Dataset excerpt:

╭──

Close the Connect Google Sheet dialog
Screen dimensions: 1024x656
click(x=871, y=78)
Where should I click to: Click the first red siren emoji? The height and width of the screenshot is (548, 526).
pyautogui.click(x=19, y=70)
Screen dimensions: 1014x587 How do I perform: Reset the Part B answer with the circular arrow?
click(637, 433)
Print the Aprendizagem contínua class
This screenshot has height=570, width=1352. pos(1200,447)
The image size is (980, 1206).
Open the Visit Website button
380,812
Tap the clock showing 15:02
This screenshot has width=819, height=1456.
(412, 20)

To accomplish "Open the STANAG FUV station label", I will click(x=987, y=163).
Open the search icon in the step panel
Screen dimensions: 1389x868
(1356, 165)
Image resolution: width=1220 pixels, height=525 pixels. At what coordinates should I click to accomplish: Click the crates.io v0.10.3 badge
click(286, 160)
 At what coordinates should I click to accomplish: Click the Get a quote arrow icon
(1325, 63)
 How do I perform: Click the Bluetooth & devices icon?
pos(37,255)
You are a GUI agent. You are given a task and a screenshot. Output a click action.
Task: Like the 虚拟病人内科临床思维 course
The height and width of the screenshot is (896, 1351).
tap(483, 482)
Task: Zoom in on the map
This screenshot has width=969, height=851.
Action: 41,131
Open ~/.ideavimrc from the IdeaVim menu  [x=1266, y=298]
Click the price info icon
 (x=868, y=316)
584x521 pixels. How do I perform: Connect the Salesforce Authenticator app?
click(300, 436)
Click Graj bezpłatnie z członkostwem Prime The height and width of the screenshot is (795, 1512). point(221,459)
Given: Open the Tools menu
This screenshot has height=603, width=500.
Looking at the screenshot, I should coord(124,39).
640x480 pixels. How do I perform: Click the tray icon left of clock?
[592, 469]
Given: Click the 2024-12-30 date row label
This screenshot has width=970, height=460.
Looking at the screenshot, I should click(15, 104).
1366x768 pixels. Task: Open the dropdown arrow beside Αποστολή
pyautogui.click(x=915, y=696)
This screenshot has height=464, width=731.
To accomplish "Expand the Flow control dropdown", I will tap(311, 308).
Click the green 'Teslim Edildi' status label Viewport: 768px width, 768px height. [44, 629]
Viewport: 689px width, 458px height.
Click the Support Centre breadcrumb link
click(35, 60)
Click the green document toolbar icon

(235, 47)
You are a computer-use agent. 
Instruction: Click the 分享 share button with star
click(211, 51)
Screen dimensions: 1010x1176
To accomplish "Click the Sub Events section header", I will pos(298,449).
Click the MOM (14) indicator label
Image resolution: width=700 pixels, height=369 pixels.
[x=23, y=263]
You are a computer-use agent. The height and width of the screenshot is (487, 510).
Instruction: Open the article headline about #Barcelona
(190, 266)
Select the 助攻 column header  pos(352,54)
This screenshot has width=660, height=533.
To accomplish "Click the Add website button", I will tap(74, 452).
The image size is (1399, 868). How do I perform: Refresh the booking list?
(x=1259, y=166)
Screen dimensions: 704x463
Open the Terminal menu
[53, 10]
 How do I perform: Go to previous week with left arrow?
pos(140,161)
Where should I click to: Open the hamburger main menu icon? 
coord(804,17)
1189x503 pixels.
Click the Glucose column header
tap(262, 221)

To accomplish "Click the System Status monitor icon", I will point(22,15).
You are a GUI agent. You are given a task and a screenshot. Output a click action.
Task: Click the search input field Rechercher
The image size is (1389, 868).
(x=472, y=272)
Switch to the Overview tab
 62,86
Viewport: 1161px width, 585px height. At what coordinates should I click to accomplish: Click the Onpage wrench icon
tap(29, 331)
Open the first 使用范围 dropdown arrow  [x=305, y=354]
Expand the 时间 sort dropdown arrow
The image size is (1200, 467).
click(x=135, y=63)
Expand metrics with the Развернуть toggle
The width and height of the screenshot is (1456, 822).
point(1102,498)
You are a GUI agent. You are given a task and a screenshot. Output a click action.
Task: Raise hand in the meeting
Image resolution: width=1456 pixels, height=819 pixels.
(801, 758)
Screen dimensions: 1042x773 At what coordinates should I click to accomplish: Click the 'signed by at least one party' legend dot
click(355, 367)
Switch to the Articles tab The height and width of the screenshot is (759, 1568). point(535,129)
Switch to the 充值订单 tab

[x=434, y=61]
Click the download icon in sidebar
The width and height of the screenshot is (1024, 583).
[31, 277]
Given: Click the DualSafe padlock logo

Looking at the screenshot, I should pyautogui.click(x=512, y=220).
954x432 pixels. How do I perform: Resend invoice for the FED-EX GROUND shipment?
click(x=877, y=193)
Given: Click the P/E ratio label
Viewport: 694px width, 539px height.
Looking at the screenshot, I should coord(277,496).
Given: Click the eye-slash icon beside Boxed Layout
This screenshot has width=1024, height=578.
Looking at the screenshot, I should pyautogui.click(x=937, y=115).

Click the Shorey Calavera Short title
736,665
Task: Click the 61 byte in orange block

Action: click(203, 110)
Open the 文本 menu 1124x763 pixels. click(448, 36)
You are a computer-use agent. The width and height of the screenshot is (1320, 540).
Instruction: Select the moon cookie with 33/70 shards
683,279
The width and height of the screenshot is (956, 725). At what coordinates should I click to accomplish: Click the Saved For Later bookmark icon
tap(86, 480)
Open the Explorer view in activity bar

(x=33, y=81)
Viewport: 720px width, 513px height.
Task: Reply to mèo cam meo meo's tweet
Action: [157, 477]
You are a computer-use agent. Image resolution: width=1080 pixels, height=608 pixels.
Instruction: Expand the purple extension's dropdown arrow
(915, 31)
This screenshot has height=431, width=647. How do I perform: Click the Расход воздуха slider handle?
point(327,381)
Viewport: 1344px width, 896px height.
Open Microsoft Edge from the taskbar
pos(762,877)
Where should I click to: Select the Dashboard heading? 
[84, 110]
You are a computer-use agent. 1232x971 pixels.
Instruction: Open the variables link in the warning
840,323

╰──

Set problem |
Please output every line of the material above verbatim, keeping each one unchanged.

Exercise response |
Close the Connect Google Sheet dialog
Screen dimensions: 1024x656
click(x=871, y=78)
Where should I click to: Click the first red siren emoji? The height and width of the screenshot is (548, 526).
pyautogui.click(x=19, y=70)
Screen dimensions: 1014x587 How do I perform: Reset the Part B answer with the circular arrow?
click(637, 433)
Print the Aprendizagem contínua class
This screenshot has height=570, width=1352. pos(1200,447)
The image size is (980, 1206).
Open the Visit Website button
380,812
Tap the clock showing 15:02
This screenshot has width=819, height=1456.
(412, 20)

To accomplish "Open the STANAG FUV station label", I will click(x=987, y=163).
Open the search icon in the step panel
Screen dimensions: 1389x868
(1356, 165)
Image resolution: width=1220 pixels, height=525 pixels. At what coordinates should I click to accomplish: Click the crates.io v0.10.3 badge
click(286, 160)
 At what coordinates should I click to accomplish: Click the Get a quote arrow icon
(1325, 63)
 How do I perform: Click the Bluetooth & devices icon?
pos(37,255)
You are a GUI agent. You are given a task and a screenshot. Output a click action.
Task: Like the 虚拟病人内科临床思维 course
The height and width of the screenshot is (896, 1351).
tap(483, 482)
Task: Zoom in on the map
This screenshot has width=969, height=851.
Action: 41,131
Open ~/.ideavimrc from the IdeaVim menu  [x=1266, y=298]
Click the price info icon
 (x=868, y=316)
584x521 pixels. How do I perform: Connect the Salesforce Authenticator app?
click(300, 436)
Click Graj bezpłatnie z członkostwem Prime The height and width of the screenshot is (795, 1512). point(221,459)
Given: Open the Tools menu
This screenshot has height=603, width=500.
Looking at the screenshot, I should coord(124,39).
640x480 pixels. How do I perform: Click the tray icon left of clock?
[592, 469]
Given: Click the 2024-12-30 date row label
This screenshot has width=970, height=460.
Looking at the screenshot, I should click(15, 104).
1366x768 pixels. Task: Open the dropdown arrow beside Αποστολή
pyautogui.click(x=915, y=696)
This screenshot has height=464, width=731.
To accomplish "Expand the Flow control dropdown", I will tap(311, 308).
Click the green 'Teslim Edildi' status label Viewport: 768px width, 768px height. [44, 629]
Viewport: 689px width, 458px height.
Click the Support Centre breadcrumb link
click(35, 60)
Click the green document toolbar icon

(235, 47)
You are a computer-use agent. 
Instruction: Click the 分享 share button with star
click(211, 51)
Screen dimensions: 1010x1176
To accomplish "Click the Sub Events section header", I will pos(298,449).
Click the MOM (14) indicator label
Image resolution: width=700 pixels, height=369 pixels.
[x=23, y=263]
You are a computer-use agent. The height and width of the screenshot is (487, 510).
Instruction: Open the article headline about #Barcelona
(190, 266)
Select the 助攻 column header  pos(352,54)
This screenshot has width=660, height=533.
To accomplish "Click the Add website button", I will tap(74, 452).
The image size is (1399, 868). How do I perform: Refresh the booking list?
(x=1259, y=166)
Screen dimensions: 704x463
Open the Terminal menu
[53, 10]
 How do I perform: Go to previous week with left arrow?
pos(140,161)
Where should I click to: Open the hamburger main menu icon? 
coord(804,17)
1189x503 pixels.
Click the Glucose column header
tap(262, 221)

To accomplish "Click the System Status monitor icon", I will point(22,15).
You are a GUI agent. You are given a task and a screenshot. Output a click action.
Task: Click the search input field Rechercher
The image size is (1389, 868).
(x=472, y=272)
Switch to the Overview tab
 62,86
Viewport: 1161px width, 585px height. At what coordinates should I click to accomplish: Click the Onpage wrench icon
tap(29, 331)
Open the first 使用范围 dropdown arrow  [x=305, y=354]
Expand the 时间 sort dropdown arrow
The image size is (1200, 467).
click(x=135, y=63)
Expand metrics with the Развернуть toggle
The width and height of the screenshot is (1456, 822).
point(1102,498)
You are a GUI agent. You are given a task and a screenshot. Output a click action.
Task: Raise hand in the meeting
Image resolution: width=1456 pixels, height=819 pixels.
(801, 758)
Screen dimensions: 1042x773 At what coordinates should I click to accomplish: Click the 'signed by at least one party' legend dot
click(355, 367)
Switch to the Articles tab The height and width of the screenshot is (759, 1568). point(535,129)
Switch to the 充值订单 tab

[x=434, y=61]
Click the download icon in sidebar
The width and height of the screenshot is (1024, 583).
[31, 277]
Given: Click the DualSafe padlock logo

Looking at the screenshot, I should pyautogui.click(x=512, y=220).
954x432 pixels. How do I perform: Resend invoice for the FED-EX GROUND shipment?
click(x=877, y=193)
Given: Click the P/E ratio label
Viewport: 694px width, 539px height.
Looking at the screenshot, I should coord(277,496).
Given: Click the eye-slash icon beside Boxed Layout
This screenshot has width=1024, height=578.
Looking at the screenshot, I should pyautogui.click(x=937, y=115).

Click the Shorey Calavera Short title
736,665
Task: Click the 61 byte in orange block

Action: click(203, 110)
Open the 文本 menu 1124x763 pixels. click(448, 36)
You are a computer-use agent. The width and height of the screenshot is (1320, 540).
Instruction: Select the moon cookie with 33/70 shards
683,279
The width and height of the screenshot is (956, 725). At what coordinates should I click to accomplish: Click the Saved For Later bookmark icon
tap(86, 480)
Open the Explorer view in activity bar

(x=33, y=81)
Viewport: 720px width, 513px height.
Task: Reply to mèo cam meo meo's tweet
Action: [157, 477]
You are a computer-use agent. Image resolution: width=1080 pixels, height=608 pixels.
Instruction: Expand the purple extension's dropdown arrow
(915, 31)
This screenshot has height=431, width=647. How do I perform: Click the Расход воздуха slider handle?
point(327,381)
Viewport: 1344px width, 896px height.
Open Microsoft Edge from the taskbar
pos(762,877)
Where should I click to: Select the Dashboard heading? 
[84, 110]
You are a computer-use agent. 1232x971 pixels.
Instruction: Open the variables link in the warning
840,323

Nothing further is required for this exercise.